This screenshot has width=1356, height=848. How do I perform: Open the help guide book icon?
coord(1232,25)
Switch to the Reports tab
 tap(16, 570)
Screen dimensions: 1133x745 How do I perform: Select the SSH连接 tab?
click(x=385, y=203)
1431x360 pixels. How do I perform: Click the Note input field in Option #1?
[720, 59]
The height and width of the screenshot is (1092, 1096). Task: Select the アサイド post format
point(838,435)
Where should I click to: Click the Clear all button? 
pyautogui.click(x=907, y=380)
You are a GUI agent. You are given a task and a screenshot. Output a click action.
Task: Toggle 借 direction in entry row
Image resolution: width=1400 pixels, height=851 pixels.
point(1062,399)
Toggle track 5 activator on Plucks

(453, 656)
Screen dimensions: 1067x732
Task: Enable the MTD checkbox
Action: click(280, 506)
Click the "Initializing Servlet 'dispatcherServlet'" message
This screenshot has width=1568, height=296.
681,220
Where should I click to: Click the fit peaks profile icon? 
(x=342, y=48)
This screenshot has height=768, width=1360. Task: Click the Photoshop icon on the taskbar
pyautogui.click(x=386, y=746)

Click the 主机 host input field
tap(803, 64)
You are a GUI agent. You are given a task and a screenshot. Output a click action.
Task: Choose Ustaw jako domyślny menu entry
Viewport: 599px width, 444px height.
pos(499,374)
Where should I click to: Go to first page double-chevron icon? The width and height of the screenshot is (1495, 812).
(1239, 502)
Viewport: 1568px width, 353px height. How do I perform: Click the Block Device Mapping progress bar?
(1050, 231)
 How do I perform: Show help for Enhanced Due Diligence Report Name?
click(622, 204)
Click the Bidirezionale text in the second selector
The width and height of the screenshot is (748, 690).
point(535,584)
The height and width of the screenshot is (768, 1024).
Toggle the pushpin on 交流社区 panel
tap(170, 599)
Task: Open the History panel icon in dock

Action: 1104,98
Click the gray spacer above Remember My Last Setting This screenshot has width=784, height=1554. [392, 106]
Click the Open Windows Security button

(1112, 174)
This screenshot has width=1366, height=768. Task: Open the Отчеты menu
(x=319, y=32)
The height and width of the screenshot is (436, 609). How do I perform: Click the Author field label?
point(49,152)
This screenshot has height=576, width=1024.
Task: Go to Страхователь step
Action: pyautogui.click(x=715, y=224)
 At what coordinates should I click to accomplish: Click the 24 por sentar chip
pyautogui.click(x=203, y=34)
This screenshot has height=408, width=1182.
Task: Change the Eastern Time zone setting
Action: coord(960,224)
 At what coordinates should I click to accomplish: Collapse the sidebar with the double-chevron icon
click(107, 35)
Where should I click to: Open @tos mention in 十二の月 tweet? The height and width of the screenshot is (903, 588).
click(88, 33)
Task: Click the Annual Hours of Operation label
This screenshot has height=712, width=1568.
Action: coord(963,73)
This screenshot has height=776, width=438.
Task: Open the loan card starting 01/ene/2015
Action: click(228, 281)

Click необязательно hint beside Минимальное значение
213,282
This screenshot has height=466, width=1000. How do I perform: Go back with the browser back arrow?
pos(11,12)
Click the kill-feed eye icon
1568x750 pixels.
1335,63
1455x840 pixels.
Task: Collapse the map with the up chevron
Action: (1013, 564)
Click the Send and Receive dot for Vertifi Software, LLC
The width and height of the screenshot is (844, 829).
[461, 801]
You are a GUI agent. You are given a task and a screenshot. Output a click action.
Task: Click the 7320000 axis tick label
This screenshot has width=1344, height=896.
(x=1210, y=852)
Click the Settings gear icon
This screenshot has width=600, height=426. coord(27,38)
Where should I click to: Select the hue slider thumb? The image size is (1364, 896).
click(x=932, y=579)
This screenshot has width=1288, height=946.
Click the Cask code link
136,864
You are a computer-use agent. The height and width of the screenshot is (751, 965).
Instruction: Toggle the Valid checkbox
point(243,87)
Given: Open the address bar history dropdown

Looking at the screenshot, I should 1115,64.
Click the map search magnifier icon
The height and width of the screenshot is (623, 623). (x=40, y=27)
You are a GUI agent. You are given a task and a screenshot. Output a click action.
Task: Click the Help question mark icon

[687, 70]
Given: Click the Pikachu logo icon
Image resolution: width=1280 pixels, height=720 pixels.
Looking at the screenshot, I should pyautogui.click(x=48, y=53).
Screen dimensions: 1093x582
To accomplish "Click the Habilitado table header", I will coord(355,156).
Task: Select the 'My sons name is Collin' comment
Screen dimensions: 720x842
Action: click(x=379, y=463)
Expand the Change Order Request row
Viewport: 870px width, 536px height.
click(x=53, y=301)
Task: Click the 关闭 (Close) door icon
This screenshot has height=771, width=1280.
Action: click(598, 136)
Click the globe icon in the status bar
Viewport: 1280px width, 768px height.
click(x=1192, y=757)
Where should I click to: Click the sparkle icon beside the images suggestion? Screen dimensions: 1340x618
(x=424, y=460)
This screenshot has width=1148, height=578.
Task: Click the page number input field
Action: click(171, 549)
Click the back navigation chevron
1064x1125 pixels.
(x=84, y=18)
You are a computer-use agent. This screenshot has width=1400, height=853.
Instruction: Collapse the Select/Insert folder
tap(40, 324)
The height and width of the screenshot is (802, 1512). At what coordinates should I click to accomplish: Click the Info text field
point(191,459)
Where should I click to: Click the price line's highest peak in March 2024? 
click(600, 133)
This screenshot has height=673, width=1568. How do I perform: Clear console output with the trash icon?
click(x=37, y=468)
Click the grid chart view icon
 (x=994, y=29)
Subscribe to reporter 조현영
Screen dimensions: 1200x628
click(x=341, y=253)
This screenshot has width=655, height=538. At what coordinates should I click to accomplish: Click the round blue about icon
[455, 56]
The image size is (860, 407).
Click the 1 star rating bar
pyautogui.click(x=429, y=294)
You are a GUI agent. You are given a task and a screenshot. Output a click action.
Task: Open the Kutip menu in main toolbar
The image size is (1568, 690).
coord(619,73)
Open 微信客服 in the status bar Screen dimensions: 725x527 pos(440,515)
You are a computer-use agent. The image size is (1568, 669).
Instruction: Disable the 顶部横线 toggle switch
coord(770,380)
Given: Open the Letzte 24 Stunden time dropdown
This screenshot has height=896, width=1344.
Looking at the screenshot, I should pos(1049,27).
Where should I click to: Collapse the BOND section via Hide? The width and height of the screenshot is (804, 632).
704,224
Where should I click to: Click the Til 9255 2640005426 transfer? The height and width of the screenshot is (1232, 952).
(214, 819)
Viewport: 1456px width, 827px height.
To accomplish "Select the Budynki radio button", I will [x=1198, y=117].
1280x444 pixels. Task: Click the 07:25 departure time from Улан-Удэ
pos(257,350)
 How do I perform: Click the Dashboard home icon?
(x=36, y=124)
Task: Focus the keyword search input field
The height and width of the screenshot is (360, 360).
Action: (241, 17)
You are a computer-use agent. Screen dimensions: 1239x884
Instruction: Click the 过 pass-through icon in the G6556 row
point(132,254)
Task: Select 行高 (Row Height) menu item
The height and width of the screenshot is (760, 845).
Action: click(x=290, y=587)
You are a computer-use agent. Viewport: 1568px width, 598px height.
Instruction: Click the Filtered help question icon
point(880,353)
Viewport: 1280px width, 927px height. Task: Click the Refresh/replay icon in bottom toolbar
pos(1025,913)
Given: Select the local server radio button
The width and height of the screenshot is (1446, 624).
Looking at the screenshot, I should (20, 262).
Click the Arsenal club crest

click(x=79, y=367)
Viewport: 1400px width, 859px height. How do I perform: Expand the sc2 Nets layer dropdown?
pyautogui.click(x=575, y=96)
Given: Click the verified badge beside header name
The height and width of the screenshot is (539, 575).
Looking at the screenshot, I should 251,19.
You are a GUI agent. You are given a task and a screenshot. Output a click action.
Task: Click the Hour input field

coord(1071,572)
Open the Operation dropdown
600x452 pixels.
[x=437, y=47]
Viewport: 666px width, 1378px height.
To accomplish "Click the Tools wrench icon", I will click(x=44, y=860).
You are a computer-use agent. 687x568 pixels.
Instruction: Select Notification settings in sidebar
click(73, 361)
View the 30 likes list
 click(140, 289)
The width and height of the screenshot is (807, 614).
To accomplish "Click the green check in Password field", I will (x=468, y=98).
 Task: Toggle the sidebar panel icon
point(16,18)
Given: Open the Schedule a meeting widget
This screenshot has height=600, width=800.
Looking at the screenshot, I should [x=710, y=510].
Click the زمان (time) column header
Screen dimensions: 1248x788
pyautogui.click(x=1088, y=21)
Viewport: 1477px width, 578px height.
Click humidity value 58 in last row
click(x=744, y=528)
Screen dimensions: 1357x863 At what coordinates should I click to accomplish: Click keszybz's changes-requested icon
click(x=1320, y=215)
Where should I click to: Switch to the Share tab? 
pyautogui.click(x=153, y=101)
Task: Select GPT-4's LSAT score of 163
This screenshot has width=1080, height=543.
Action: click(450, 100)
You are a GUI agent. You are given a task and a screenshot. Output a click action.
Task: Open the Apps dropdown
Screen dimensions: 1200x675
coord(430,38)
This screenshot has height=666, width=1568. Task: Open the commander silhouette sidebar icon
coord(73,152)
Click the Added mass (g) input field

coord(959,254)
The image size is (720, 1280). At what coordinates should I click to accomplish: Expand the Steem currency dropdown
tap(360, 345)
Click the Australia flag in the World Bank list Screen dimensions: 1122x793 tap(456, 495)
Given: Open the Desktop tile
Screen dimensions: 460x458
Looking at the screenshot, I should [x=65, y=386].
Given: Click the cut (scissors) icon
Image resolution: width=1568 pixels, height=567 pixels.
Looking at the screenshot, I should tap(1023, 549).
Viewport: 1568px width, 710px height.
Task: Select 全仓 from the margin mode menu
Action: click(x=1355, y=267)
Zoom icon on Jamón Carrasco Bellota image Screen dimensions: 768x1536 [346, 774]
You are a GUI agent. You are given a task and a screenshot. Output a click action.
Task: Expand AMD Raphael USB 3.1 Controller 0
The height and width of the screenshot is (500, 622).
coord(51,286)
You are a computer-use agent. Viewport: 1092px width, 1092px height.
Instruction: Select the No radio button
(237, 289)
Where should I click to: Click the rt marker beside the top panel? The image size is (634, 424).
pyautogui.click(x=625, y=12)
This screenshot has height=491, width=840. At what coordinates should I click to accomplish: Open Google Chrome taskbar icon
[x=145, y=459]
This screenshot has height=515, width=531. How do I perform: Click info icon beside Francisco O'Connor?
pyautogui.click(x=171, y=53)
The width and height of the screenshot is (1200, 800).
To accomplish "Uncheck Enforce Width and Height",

○ ○ ○ ○ ○ ○ ○

## Try it
The lines to retype run from the start of the entries through the line containing "Task: Toggle 借 direction in entry row"; reproduce them exactly and add nothing.

## Result for this task
This screenshot has width=1356, height=848. How do I perform: Open the help guide book icon?
coord(1232,25)
Switch to the Reports tab
 tap(16, 570)
Screen dimensions: 1133x745 How do I perform: Select the SSH连接 tab?
click(x=385, y=203)
1431x360 pixels. How do I perform: Click the Note input field in Option #1?
[720, 59]
The height and width of the screenshot is (1092, 1096). Task: Select the アサイド post format
point(838,435)
Where should I click to: Click the Clear all button? 
pyautogui.click(x=907, y=380)
You are a GUI agent. You are given a task and a screenshot. Output a click action.
Task: Toggle 借 direction in entry row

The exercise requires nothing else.